We regroup 11 ones as 1 ten and 1 one. We write down 1 in the ones place of the sum and carry over 1 ten to the tens place.
Next, add the digits in the tens place, including the carried-over ten: 8 tens + 1 ten + 1 ten (carried over) = 10 tens.
We regroup 10 tens as 1 hundred and 0 tens. We write down 0 in the tens place of the sum and carry over 1 hundred to the hundreds place.
Next, add the digits in the hundreds place, including the carried-over hundred: 1 hundred + 9 hundreds + 1 hundred (carried over) = 11 hundreds.
We regroup 11 hundreds as 1 thousand and 1 hundred. We write down 1 in the hundreds place of the sum and 1 in the thousands place.
So, $$189 + 912 = 1101$$.

**step9** Verifying for part c: 189 and 912 - Second order

Now, we need to find the sum of 912 and 189.
Let's decompose the numbers by their place values:
For 912: The hundreds place is 9; The tens place is 1; The ones place is 2.
For 189: The hundreds place is 1; The tens place is 8; The ones place is 9.
Now, let's add them by place value:
First, add the digits in the ones place: 2 ones + 9 ones = 11 ones.
We regroup 11 ones as 1 ten and 1 one. We write down 1 in the ones place of the sum and carry over 1 ten to the tens place.
Next, add the digits in the tens place, including the carried-over ten: 1 ten + 8 tens + 1 ten (carried over) = 10 tens.
We regroup 10 tens as 1 hundred and 0 tens. We write down 0 in the tens place of the sum and carry over 1 hundred to the hundreds place.
Next, add the digits in the hundreds place, including the carried-over hundred: 9 hundreds + 1 hundred + 1 hundred (carried over) = 11 hundreds.
We regroup 11 hundreds as 1 thousand and 1 hundred.

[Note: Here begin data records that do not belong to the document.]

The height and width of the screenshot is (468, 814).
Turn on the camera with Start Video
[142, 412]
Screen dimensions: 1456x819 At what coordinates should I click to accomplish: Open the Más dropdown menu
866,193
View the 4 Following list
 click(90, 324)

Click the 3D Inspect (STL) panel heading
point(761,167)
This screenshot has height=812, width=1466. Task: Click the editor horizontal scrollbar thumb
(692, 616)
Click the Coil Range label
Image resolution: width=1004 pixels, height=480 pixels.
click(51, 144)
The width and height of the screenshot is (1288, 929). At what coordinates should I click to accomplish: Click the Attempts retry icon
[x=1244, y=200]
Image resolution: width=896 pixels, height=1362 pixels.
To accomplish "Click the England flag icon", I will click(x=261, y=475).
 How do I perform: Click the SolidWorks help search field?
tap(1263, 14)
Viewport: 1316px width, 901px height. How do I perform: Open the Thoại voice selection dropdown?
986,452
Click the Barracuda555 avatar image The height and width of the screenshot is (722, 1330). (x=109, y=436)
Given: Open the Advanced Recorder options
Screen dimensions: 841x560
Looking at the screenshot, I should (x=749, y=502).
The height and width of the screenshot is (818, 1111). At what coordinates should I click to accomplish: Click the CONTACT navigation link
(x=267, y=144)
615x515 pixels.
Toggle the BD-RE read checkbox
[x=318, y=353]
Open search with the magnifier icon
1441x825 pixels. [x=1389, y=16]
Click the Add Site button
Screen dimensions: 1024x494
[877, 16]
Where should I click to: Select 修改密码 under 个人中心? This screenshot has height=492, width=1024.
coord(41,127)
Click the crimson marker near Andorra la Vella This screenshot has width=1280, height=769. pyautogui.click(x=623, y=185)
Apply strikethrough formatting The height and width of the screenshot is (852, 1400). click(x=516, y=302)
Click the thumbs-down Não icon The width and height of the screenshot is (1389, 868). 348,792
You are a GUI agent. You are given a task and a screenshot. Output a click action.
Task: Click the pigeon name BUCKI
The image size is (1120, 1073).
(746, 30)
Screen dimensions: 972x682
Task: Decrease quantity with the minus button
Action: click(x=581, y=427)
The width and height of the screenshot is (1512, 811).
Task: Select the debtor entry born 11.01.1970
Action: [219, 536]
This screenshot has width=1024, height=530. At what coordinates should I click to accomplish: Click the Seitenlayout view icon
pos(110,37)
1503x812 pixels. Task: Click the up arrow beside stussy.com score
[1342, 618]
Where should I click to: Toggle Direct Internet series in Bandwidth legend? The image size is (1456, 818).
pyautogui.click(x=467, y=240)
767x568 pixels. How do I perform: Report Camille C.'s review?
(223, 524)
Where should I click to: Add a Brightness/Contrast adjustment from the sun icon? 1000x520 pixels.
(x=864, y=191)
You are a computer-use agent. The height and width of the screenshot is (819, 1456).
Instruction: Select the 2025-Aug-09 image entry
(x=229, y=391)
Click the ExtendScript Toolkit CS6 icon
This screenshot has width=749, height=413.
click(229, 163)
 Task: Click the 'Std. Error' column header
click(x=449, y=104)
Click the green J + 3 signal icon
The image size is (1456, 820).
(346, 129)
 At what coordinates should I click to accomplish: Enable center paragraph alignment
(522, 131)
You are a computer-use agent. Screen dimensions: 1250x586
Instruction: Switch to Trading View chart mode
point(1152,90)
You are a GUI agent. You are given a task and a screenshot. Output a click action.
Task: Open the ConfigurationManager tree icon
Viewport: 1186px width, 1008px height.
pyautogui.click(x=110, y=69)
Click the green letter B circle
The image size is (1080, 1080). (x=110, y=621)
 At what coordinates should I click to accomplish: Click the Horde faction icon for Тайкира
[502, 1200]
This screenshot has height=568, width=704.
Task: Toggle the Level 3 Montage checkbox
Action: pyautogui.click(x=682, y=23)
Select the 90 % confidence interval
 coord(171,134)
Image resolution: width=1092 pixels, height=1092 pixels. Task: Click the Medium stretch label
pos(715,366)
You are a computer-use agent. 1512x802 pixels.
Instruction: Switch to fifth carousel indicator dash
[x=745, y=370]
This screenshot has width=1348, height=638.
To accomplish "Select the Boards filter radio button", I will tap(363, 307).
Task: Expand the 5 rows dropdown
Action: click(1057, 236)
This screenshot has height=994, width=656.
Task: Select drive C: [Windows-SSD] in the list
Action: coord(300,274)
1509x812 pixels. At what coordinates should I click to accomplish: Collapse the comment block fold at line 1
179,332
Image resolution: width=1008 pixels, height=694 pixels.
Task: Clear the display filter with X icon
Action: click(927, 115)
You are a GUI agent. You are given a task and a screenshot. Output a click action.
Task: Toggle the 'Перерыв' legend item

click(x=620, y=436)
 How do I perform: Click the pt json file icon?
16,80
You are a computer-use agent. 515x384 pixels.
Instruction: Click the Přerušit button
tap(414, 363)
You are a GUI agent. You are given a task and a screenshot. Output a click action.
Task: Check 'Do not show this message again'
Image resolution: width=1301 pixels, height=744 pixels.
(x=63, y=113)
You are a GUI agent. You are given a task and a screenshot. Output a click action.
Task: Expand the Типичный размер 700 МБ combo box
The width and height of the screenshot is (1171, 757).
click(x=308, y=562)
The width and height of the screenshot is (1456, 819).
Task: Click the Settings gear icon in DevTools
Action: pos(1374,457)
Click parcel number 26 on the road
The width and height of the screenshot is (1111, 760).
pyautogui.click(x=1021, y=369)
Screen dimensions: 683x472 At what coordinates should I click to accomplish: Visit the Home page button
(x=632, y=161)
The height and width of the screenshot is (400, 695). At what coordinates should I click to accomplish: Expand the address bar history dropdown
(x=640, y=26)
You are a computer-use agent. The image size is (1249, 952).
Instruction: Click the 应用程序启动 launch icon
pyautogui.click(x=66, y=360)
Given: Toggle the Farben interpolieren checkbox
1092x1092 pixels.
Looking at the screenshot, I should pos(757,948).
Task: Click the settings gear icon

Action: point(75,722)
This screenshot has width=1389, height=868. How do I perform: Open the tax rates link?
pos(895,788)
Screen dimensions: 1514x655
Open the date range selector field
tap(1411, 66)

We write down 1 in the hundreds place of the sum and 1 in the thousands place.
So, $$912 + 189 = 1101$$.

**step10** Conclusion for part c

Since $$189 + 912 = 1101$$ and $$912 + 189 = 1101$$, we have shown that $$189 + 912 = 912 + 189$$. This verifies the commutative property of addition for the numbers 189 and 912.